_ABOUT THIS EXERCISE_
Supply the number of lines in the data below that hold "video", and let that number be the whole answer.

(Saved entries)
--

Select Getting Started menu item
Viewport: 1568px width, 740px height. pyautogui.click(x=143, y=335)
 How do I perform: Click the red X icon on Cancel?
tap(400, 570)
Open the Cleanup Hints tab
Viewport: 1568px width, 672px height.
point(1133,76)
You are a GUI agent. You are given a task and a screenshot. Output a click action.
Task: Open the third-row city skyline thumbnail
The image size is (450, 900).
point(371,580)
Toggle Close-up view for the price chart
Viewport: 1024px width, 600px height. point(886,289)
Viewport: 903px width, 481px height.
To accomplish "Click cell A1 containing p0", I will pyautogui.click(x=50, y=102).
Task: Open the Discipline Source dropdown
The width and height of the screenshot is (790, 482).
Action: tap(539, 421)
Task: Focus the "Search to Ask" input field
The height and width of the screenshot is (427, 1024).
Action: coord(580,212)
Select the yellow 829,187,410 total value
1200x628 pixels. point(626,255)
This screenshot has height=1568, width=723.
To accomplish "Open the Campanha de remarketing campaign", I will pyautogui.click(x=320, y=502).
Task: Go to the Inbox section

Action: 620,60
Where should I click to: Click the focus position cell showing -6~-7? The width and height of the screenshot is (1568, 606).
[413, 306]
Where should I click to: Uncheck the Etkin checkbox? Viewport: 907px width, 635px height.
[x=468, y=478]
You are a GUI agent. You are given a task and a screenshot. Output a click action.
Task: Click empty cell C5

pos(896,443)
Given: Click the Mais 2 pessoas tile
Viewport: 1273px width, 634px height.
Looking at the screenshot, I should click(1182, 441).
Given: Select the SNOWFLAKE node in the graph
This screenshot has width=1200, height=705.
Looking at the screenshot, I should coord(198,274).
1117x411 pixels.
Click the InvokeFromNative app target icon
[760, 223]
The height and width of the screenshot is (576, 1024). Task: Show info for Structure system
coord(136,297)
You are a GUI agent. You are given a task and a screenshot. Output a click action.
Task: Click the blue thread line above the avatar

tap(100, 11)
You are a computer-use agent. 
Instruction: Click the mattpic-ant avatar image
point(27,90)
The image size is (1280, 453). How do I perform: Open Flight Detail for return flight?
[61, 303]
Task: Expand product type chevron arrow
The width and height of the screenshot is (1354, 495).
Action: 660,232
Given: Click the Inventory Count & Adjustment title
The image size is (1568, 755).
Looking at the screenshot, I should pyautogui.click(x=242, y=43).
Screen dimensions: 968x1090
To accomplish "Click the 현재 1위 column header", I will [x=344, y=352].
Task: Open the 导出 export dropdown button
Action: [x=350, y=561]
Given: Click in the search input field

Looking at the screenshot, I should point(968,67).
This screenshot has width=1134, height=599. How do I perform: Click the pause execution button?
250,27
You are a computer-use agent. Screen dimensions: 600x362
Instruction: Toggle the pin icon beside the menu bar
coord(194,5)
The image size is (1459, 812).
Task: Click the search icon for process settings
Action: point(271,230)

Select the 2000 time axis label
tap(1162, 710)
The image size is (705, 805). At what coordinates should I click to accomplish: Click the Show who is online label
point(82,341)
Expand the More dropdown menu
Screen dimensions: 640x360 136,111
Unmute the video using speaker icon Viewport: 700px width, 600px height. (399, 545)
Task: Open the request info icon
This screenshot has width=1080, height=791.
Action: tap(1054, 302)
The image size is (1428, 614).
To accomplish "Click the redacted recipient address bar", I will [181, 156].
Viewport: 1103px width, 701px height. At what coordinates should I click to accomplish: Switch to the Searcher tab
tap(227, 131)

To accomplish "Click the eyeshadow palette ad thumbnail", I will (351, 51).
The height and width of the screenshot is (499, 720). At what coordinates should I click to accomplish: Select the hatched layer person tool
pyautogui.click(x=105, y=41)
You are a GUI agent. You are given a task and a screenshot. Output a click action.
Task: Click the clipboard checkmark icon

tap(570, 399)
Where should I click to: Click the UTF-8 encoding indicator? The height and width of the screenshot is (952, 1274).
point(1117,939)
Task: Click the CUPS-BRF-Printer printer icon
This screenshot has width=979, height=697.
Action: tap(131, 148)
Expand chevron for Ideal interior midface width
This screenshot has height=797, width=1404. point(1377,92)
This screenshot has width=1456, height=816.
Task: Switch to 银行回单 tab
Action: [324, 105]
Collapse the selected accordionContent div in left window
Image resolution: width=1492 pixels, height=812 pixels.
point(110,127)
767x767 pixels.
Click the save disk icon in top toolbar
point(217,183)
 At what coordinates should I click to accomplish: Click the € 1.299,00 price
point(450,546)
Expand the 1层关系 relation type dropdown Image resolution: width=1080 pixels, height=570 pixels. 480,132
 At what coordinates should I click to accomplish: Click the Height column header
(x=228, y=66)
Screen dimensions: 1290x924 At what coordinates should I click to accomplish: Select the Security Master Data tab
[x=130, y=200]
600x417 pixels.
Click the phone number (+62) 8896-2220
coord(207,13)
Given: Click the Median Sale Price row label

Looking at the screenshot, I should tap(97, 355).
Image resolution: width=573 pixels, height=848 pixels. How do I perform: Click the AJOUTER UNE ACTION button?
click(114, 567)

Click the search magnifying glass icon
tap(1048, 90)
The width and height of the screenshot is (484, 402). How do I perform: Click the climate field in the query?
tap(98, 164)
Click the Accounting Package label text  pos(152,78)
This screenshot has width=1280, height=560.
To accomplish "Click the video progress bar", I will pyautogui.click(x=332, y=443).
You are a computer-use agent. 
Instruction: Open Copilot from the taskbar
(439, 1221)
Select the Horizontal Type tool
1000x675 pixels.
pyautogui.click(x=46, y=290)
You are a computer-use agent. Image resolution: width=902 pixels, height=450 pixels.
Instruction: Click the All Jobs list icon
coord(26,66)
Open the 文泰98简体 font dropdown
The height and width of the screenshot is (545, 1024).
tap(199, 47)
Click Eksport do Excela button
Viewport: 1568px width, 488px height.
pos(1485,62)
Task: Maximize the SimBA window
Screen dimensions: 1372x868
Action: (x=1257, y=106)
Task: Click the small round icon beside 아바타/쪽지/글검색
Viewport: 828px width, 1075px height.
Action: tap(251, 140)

--

_SOLUTION TO THIS TASK_
2